Peter Boone and Simon Johnson: The Recession Is Over — for Now
[Peter Boone is the chairman of Effective Intervention, a British charity, and a research associate at the London School of Economics’ Center for Economic Performance. Simon Johnson is a professor at the M.I.T. Sloan School of Management and a senior fellow at the Peterson Institute for International Economics.]
SPEAKING at the Brookings Institution last week, the chairman of the Federal Reserve, Ben Bernanke, remarked that the recession in the United States is “very likely over.” He’s surely right that a recovery is under way; in fact, the short-term bounce back may actually turn out to be faster than he thinks — rapid growth is not uncommon right after a severe financial crisis.
Mr. Bernanke commands great respect because of his impressive efforts to head off financial collapse, but his speech was deeply worrisome on the bigger questions: what caused the financial crisis, and how can we prevent another such calamity?
Mr. Bernanke still refuses to acknowledge the Fed’s role in creating financial boom-bust cycles, and therefore his diagnosis and solutions sound overly technocratic and somewhat hollow. He has called for requiring banks to hold more liquid assets and increase their equity cushions, and passing legislation that would permit the Fed to effectively close large financial institutions when they are failing. He also wants the Fed to be responsible for regulation of such large banks.
But none of this is enough. Why should we believe that the Federal Reserve could regulate banks and avert financial bubbles when that agency has repeatedly failed to do so over the past 30 years? The greatest failure of all time happened from 2002 to 2007, and for most of that time Mr. Bernanke was on the Fed’s board of governors. To make financial regulation workable again, the chairman needs to admit the institution’s recent failures and call for deeper reforms in the operation of the Fed to make financial regulation workable again. Otherwise, the United States and the rest of the world are being set up to face another — much larger — financial crisis.
As someone who came to government from academia rather than banking, Mr. Bernanke is not beholden to business, and that puts him in a good position to make the kind of basic changes to the culture of regulation that are most needed — in particular, changes that would stop so many regulators from moving back and forth into the finance industry. He is also a student of the history of the Fed and knows how, after 1934, his predecessor Marriner Eccles helped lead a redesign of the financial system that served America well for 50 years. So he should also realize that if he truly wishes to end our cycles of boom and bust, he needs to fight for a stronger regulatory system and against the powerful financial interests that encourage policy makers to avoid real reform.
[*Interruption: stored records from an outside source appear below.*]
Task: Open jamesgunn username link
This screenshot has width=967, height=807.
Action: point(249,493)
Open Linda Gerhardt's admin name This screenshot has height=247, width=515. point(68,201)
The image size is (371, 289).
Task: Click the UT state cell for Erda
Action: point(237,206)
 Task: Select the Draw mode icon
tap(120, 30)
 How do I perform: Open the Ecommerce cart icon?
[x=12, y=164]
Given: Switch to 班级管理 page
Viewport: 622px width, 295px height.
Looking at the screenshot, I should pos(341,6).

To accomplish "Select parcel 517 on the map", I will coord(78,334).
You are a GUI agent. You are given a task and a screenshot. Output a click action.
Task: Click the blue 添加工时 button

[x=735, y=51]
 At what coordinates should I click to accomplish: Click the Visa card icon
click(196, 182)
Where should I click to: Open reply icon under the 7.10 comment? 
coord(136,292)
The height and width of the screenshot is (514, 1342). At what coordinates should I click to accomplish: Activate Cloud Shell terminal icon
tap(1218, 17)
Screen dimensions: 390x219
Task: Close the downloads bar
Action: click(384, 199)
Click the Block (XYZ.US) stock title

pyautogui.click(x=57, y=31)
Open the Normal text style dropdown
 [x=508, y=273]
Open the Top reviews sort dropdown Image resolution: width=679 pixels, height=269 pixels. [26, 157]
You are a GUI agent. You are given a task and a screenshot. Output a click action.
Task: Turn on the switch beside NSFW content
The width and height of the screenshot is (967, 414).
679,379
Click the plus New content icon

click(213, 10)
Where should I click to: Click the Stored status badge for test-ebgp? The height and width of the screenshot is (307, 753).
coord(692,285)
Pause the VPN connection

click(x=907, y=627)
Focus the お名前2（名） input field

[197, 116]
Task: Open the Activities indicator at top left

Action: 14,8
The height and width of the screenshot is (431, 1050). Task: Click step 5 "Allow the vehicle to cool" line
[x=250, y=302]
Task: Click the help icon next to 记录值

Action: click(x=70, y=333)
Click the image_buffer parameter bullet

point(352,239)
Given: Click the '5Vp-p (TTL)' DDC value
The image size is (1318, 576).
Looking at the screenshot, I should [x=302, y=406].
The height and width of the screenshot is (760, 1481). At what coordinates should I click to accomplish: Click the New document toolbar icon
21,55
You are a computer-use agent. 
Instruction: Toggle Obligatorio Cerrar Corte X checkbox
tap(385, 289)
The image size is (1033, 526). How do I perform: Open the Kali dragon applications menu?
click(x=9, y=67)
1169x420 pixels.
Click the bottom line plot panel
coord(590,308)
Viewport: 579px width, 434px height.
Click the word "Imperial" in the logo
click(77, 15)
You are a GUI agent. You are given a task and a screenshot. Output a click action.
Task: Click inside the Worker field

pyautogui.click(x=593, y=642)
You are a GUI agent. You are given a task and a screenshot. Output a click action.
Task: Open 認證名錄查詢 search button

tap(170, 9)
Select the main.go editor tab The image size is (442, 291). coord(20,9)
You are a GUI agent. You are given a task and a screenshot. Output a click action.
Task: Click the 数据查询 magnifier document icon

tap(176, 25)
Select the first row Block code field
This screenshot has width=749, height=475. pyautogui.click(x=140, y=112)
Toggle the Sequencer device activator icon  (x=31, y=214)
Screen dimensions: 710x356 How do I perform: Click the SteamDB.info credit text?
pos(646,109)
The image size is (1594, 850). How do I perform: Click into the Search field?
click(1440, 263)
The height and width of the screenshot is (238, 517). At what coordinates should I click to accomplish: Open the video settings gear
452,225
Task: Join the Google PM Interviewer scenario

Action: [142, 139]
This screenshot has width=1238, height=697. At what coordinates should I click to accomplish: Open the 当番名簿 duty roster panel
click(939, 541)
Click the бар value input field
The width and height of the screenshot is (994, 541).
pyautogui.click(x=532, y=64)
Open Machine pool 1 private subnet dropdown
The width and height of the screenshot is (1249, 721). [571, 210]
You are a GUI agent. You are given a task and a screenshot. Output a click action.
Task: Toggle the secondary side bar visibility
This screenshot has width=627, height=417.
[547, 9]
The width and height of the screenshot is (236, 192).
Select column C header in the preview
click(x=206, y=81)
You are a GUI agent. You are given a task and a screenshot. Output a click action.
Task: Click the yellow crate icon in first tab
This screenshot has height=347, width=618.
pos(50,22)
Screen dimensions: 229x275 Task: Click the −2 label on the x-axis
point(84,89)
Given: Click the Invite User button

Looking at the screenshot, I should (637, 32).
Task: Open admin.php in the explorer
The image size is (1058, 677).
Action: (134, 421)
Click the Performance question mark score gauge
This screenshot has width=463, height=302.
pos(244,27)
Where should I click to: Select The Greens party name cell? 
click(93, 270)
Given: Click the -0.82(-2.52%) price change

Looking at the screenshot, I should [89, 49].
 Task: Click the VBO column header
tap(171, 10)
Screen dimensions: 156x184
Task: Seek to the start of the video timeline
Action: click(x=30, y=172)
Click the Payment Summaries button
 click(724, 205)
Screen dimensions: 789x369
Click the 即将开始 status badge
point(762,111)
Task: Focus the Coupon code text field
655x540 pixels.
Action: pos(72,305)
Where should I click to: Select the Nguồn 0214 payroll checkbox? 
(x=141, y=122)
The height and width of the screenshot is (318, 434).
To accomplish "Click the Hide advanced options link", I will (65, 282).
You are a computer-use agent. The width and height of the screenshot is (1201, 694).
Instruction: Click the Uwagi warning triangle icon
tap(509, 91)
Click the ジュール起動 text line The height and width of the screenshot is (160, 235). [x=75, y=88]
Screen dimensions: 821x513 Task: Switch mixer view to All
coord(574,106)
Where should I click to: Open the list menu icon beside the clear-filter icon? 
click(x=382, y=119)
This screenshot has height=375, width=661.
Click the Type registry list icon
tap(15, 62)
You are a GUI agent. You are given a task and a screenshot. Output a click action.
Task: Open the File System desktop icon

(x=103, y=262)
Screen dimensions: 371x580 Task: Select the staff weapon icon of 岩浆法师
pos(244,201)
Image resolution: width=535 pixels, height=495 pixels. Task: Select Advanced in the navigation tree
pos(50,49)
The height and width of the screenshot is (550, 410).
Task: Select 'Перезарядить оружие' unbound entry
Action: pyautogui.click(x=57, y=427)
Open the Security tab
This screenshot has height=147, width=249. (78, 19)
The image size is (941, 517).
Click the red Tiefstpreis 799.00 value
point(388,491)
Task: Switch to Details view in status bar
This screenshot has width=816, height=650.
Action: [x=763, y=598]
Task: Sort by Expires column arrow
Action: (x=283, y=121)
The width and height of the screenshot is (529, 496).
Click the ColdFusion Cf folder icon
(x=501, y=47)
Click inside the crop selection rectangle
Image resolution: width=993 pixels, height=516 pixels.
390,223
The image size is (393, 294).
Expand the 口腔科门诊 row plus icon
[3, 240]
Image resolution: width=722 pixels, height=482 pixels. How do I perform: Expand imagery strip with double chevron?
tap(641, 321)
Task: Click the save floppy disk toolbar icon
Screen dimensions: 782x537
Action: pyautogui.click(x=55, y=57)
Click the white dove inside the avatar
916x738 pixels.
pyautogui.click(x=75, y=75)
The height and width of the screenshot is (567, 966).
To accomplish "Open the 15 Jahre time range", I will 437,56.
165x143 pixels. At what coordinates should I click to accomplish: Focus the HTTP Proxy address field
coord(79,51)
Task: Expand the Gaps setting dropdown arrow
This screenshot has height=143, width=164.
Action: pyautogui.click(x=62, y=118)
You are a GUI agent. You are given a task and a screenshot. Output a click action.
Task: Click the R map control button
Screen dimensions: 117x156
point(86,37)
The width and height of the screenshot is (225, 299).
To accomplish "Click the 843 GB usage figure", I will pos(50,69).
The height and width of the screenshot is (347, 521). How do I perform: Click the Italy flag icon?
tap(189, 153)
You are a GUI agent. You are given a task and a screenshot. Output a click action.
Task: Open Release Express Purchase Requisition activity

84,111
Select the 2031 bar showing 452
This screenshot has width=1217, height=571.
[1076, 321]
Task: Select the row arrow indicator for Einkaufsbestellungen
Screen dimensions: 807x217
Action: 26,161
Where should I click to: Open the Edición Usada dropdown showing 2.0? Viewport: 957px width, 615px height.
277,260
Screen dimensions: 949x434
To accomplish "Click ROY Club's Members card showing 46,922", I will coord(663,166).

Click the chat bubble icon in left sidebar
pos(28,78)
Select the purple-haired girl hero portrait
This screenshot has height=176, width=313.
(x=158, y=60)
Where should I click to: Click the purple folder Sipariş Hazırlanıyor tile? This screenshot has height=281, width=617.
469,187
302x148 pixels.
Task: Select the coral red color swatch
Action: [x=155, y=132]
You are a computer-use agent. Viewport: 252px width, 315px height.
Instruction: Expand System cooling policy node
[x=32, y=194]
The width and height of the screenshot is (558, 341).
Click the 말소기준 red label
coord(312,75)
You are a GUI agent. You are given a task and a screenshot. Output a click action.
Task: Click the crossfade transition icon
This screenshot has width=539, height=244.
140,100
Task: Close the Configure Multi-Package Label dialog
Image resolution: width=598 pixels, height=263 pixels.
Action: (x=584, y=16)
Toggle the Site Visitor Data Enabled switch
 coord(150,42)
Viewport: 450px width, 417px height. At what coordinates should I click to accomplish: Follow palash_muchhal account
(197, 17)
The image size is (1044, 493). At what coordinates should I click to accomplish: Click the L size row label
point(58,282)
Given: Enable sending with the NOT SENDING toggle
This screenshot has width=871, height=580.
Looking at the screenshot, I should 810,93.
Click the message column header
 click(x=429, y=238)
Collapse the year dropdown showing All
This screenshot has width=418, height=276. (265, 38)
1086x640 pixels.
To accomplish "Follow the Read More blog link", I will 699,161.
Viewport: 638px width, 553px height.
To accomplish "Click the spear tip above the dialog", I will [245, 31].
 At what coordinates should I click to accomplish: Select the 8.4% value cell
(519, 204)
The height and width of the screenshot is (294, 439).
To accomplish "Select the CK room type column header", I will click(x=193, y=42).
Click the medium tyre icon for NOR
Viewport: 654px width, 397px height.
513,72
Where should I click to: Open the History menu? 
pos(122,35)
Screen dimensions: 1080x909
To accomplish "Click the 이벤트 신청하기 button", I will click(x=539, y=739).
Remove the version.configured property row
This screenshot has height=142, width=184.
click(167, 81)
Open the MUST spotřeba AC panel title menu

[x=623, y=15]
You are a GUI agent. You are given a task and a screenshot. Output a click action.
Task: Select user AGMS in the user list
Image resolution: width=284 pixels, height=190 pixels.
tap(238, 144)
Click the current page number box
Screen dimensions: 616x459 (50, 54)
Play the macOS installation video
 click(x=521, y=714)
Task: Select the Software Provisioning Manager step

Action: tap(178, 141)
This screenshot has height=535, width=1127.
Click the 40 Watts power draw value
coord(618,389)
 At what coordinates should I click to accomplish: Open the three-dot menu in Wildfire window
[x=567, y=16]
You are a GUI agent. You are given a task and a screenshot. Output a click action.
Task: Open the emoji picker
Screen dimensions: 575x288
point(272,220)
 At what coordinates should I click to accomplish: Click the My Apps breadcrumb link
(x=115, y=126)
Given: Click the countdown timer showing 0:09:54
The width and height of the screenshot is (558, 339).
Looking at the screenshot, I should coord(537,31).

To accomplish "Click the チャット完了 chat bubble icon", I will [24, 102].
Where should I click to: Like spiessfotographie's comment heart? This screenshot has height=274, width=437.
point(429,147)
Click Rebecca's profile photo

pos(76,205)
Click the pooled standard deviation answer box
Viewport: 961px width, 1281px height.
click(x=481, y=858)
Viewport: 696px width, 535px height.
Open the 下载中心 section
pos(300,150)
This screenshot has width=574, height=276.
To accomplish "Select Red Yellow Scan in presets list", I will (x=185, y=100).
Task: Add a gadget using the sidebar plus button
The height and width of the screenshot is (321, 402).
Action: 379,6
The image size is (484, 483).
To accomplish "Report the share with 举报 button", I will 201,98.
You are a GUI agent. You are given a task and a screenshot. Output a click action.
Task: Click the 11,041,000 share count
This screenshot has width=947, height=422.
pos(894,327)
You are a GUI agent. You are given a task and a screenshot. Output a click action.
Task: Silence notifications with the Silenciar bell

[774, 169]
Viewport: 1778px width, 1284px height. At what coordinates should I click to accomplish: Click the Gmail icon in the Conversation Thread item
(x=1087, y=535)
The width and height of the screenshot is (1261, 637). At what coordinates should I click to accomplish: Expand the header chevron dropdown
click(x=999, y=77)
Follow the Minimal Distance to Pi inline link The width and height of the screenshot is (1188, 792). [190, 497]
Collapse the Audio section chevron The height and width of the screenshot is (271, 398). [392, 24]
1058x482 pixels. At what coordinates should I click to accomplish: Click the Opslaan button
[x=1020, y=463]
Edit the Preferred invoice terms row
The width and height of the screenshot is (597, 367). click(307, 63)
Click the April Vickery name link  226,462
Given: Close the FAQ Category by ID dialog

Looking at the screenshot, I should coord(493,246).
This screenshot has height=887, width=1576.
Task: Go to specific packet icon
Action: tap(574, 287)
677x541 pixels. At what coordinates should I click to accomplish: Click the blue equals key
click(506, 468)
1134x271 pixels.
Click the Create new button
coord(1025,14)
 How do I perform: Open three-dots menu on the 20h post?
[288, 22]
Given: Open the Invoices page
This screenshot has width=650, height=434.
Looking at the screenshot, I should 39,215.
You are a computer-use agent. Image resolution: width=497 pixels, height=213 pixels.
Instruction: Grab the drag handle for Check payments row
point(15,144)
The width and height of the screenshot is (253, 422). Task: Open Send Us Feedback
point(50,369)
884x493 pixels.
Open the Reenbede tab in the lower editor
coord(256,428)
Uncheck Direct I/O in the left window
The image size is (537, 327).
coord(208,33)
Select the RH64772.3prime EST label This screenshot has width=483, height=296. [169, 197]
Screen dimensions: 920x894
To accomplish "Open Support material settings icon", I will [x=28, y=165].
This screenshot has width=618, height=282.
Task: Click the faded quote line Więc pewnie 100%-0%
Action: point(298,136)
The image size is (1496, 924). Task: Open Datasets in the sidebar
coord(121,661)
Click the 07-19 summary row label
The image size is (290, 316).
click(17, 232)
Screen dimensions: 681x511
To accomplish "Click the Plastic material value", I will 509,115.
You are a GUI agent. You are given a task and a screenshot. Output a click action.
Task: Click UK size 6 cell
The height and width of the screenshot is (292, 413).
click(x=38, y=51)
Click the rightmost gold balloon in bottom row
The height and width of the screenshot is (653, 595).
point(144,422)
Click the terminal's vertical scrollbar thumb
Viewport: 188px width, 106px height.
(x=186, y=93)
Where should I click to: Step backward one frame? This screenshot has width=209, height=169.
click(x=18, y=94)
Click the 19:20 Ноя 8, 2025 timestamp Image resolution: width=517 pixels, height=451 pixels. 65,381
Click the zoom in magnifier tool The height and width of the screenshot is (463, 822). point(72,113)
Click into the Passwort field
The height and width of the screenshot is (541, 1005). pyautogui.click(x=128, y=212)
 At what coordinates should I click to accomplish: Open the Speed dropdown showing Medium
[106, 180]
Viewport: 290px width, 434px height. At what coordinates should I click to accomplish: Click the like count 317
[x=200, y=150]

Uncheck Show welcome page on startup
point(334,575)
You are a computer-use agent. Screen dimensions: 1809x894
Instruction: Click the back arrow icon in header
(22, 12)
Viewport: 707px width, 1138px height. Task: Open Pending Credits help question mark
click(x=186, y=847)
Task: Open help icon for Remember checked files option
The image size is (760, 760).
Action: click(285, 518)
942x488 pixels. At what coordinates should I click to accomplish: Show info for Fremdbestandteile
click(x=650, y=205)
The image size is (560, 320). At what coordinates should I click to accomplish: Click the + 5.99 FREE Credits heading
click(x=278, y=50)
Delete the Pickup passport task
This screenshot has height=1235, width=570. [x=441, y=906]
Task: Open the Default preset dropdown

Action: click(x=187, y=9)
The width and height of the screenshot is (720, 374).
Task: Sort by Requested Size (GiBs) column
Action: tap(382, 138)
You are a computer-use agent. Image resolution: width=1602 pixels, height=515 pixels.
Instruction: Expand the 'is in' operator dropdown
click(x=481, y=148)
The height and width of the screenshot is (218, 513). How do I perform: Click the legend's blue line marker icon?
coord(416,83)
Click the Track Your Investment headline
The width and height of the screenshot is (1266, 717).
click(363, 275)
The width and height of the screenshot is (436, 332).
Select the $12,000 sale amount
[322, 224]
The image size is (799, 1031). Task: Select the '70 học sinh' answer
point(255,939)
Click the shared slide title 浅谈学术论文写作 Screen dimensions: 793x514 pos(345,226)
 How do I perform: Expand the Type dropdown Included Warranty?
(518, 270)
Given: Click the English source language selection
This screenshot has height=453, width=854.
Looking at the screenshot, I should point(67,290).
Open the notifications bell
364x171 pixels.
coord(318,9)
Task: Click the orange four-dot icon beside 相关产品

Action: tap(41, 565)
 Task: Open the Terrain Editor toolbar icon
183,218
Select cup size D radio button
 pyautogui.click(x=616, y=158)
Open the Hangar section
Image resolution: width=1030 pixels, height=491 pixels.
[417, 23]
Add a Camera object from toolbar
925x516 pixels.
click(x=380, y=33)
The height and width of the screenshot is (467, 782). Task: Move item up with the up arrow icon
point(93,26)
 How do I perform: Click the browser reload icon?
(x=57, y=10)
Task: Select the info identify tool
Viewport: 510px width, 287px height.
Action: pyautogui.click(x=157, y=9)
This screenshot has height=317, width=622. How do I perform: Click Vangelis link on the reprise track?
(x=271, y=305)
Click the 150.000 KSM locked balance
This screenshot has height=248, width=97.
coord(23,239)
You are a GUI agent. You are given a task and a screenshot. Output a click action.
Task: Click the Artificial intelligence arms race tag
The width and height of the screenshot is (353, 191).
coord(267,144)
In successive financial boom-busts over the past 30 years, the Fed undertook smaller versions of what Ben Bernanke did over the past 12 months. In the Latin American debt crisis of 1982, the savings-and-loan crisis of the late 1980s, the Asian financial crisis and the collapse of Long-Term Capital Management in 1998 and during the bursting of the dot-com bubble in 2001, you saw the same pattern: First, of course, the financial system grew rapidly, bank profits were large and a bubble emerged. At a certain point, we reached the market peak and stared down the mountain. Bankers frantically called the Fed, and it dutifully stepped in to prevent an economic collapse — by lowering interest rates and providing credit to “maintain liquidity.”
In his speech last week, Mr. Bernanke indicated that interest rates are now likely to stay low for a long time. That means that if you are running a major bank, you have good reason now to take on more “leverage” (debt). If collapse threatens again, bank executives know the Fed will support them. And lenders know that it is a far better risk to make loans to banks supported by the Fed than to firms that can go bankrupt, like automakers or high-technology companies.
All of this facilitates a short-term recovery, of course, and is the cornerstone of Mr. Bernanke’s strategy. But it also feeds a new financial frenzy — making it harder to sustain real growth, and also making it less likely that a broad cross section of society will benefit...
Read more...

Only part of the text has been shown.